Task description — Exactly as shown below, retype every line of the data.

Exercise inputs —
# # #
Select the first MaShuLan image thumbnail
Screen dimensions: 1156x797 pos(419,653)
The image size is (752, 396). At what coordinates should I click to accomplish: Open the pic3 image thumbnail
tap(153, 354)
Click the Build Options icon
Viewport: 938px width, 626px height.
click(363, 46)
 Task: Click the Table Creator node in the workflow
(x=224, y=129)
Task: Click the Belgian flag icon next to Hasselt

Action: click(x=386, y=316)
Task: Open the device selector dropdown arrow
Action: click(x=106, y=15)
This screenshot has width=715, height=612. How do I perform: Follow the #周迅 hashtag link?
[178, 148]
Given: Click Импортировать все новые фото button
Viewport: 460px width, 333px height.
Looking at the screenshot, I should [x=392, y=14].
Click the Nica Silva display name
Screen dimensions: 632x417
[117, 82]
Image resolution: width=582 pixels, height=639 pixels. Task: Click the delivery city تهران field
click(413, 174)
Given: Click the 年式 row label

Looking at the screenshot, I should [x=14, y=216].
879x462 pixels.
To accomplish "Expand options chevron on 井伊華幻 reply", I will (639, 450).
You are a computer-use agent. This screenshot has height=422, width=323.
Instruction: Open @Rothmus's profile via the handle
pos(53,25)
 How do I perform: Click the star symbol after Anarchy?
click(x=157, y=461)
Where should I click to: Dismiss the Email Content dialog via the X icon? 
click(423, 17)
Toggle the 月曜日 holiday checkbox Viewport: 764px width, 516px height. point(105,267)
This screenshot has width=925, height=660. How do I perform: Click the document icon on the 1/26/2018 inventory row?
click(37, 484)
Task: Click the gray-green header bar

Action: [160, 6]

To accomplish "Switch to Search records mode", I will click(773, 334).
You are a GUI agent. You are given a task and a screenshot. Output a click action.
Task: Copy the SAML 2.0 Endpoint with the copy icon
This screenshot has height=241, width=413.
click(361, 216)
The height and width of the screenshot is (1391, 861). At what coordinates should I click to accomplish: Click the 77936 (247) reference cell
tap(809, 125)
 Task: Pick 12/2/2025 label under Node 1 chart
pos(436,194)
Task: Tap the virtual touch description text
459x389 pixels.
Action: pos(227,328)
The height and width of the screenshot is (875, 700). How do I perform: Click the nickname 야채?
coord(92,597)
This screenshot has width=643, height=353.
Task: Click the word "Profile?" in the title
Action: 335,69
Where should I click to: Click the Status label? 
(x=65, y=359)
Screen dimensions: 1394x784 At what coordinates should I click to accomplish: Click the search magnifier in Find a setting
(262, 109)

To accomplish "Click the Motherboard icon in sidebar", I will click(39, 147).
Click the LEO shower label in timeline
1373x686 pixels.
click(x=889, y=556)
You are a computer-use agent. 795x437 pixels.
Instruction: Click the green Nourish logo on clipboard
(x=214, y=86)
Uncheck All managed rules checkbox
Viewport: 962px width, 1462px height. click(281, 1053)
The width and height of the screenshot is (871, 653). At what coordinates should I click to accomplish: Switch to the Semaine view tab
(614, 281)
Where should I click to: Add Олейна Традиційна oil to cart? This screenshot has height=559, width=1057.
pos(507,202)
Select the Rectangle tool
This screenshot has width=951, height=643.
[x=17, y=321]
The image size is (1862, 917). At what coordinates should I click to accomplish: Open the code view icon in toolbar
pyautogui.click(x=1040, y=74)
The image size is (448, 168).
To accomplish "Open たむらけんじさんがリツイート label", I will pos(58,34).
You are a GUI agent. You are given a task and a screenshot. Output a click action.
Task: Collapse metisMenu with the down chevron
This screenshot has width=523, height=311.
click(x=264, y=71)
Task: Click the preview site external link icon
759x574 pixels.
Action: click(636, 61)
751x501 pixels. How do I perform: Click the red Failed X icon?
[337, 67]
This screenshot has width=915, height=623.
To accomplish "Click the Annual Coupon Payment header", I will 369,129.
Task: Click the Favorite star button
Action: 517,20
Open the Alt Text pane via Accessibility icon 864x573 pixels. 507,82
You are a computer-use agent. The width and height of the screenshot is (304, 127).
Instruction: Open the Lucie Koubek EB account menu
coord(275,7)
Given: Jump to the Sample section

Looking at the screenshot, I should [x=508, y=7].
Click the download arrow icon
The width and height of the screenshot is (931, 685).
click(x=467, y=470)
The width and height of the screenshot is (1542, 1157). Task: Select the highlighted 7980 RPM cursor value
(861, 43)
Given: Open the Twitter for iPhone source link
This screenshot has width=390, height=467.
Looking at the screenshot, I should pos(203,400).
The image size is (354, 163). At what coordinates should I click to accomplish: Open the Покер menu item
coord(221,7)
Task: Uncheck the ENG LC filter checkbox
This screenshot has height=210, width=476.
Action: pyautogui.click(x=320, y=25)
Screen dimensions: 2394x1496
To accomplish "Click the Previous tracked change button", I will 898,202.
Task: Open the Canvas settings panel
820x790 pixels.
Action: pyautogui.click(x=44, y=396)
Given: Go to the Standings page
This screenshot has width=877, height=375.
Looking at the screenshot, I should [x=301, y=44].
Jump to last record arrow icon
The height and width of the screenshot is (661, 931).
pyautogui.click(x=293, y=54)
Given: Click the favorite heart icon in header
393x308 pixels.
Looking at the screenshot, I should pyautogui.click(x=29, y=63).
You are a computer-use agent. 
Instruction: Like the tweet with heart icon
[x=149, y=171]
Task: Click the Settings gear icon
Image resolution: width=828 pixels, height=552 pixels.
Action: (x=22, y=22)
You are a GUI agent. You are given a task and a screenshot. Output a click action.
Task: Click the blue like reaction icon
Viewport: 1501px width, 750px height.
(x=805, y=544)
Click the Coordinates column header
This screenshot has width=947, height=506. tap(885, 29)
# # #
Worked solution —
Select the first MaShuLan image thumbnail
Screen dimensions: 1156x797 pos(419,653)
The image size is (752, 396). At what coordinates should I click to accomplish: Open the pic3 image thumbnail
tap(153, 354)
Click the Build Options icon
Viewport: 938px width, 626px height.
click(363, 46)
 Task: Click the Table Creator node in the workflow
(x=224, y=129)
Task: Click the Belgian flag icon next to Hasselt

Action: click(x=386, y=316)
Task: Open the device selector dropdown arrow
Action: click(x=106, y=15)
This screenshot has width=715, height=612. How do I perform: Follow the #周迅 hashtag link?
[178, 148]
Given: Click Импортировать все новые фото button
Viewport: 460px width, 333px height.
Looking at the screenshot, I should [x=392, y=14].
Click the Nica Silva display name
Screen dimensions: 632x417
[117, 82]
Image resolution: width=582 pixels, height=639 pixels. Task: Click the delivery city تهران field
click(413, 174)
Given: Click the 年式 row label

Looking at the screenshot, I should [x=14, y=216].
879x462 pixels.
To accomplish "Expand options chevron on 井伊華幻 reply", I will (639, 450).
You are a computer-use agent. This screenshot has height=422, width=323.
Instruction: Open @Rothmus's profile via the handle
pos(53,25)
 How do I perform: Click the star symbol after Anarchy?
click(x=157, y=461)
Where should I click to: Dismiss the Email Content dialog via the X icon? 
click(423, 17)
Toggle the 月曜日 holiday checkbox Viewport: 764px width, 516px height. point(105,267)
This screenshot has width=925, height=660. How do I perform: Click the document icon on the 1/26/2018 inventory row?
click(37, 484)
Task: Click the gray-green header bar

Action: [160, 6]

To accomplish "Switch to Search records mode", I will click(773, 334).
You are a GUI agent. You are given a task and a screenshot. Output a click action.
Task: Copy the SAML 2.0 Endpoint with the copy icon
This screenshot has height=241, width=413.
click(361, 216)
The height and width of the screenshot is (1391, 861). At what coordinates should I click to accomplish: Click the 77936 (247) reference cell
tap(809, 125)
 Task: Pick 12/2/2025 label under Node 1 chart
pos(436,194)
Task: Tap the virtual touch description text
459x389 pixels.
Action: pos(227,328)
The height and width of the screenshot is (875, 700). How do I perform: Click the nickname 야채?
coord(92,597)
This screenshot has width=643, height=353.
Task: Click the word "Profile?" in the title
Action: 335,69
Where should I click to: Click the Status label? 
(x=65, y=359)
Screen dimensions: 1394x784 At what coordinates should I click to accomplish: Click the search magnifier in Find a setting
(262, 109)

To accomplish "Click the Motherboard icon in sidebar", I will click(39, 147).
Click the LEO shower label in timeline
1373x686 pixels.
click(x=889, y=556)
You are a computer-use agent. 795x437 pixels.
Instruction: Click the green Nourish logo on clipboard
(x=214, y=86)
Uncheck All managed rules checkbox
Viewport: 962px width, 1462px height. click(281, 1053)
The width and height of the screenshot is (871, 653). At what coordinates should I click to accomplish: Switch to the Semaine view tab
(614, 281)
Where should I click to: Add Олейна Традиційна oil to cart? This screenshot has height=559, width=1057.
pos(507,202)
Select the Rectangle tool
This screenshot has width=951, height=643.
[x=17, y=321]
The image size is (1862, 917). At what coordinates should I click to accomplish: Open the code view icon in toolbar
pyautogui.click(x=1040, y=74)
The image size is (448, 168).
To accomplish "Open たむらけんじさんがリツイート label", I will pos(58,34).
You are a GUI agent. You are given a task and a screenshot. Output a click action.
Task: Collapse metisMenu with the down chevron
This screenshot has width=523, height=311.
click(x=264, y=71)
Task: Click the preview site external link icon
759x574 pixels.
Action: click(636, 61)
751x501 pixels. How do I perform: Click the red Failed X icon?
[337, 67]
This screenshot has width=915, height=623.
To accomplish "Click the Annual Coupon Payment header", I will 369,129.
Task: Click the Favorite star button
Action: 517,20
Open the Alt Text pane via Accessibility icon 864x573 pixels. 507,82
You are a computer-use agent. The width and height of the screenshot is (304, 127).
Instruction: Open the Lucie Koubek EB account menu
coord(275,7)
Given: Jump to the Sample section

Looking at the screenshot, I should [x=508, y=7].
Click the download arrow icon
The width and height of the screenshot is (931, 685).
click(x=467, y=470)
The width and height of the screenshot is (1542, 1157). Task: Select the highlighted 7980 RPM cursor value
(861, 43)
Given: Open the Twitter for iPhone source link
This screenshot has width=390, height=467.
Looking at the screenshot, I should pos(203,400).
The image size is (354, 163). At what coordinates should I click to accomplish: Open the Покер menu item
coord(221,7)
Task: Uncheck the ENG LC filter checkbox
This screenshot has height=210, width=476.
Action: pyautogui.click(x=320, y=25)
Screen dimensions: 2394x1496
To accomplish "Click the Previous tracked change button", I will 898,202.
Task: Open the Canvas settings panel
820x790 pixels.
Action: pyautogui.click(x=44, y=396)
Given: Go to the Standings page
This screenshot has width=877, height=375.
Looking at the screenshot, I should [x=301, y=44].
Jump to last record arrow icon
The height and width of the screenshot is (661, 931).
pyautogui.click(x=293, y=54)
Given: Click the favorite heart icon in header
393x308 pixels.
Looking at the screenshot, I should pyautogui.click(x=29, y=63).
You are a computer-use agent. 
Instruction: Like the tweet with heart icon
[x=149, y=171]
Task: Click the Settings gear icon
Image resolution: width=828 pixels, height=552 pixels.
Action: (x=22, y=22)
You are a GUI agent. You are given a task and a screenshot. Output a click action.
Task: Click the blue like reaction icon
Viewport: 1501px width, 750px height.
(x=805, y=544)
Click the Coordinates column header
This screenshot has width=947, height=506. tap(885, 29)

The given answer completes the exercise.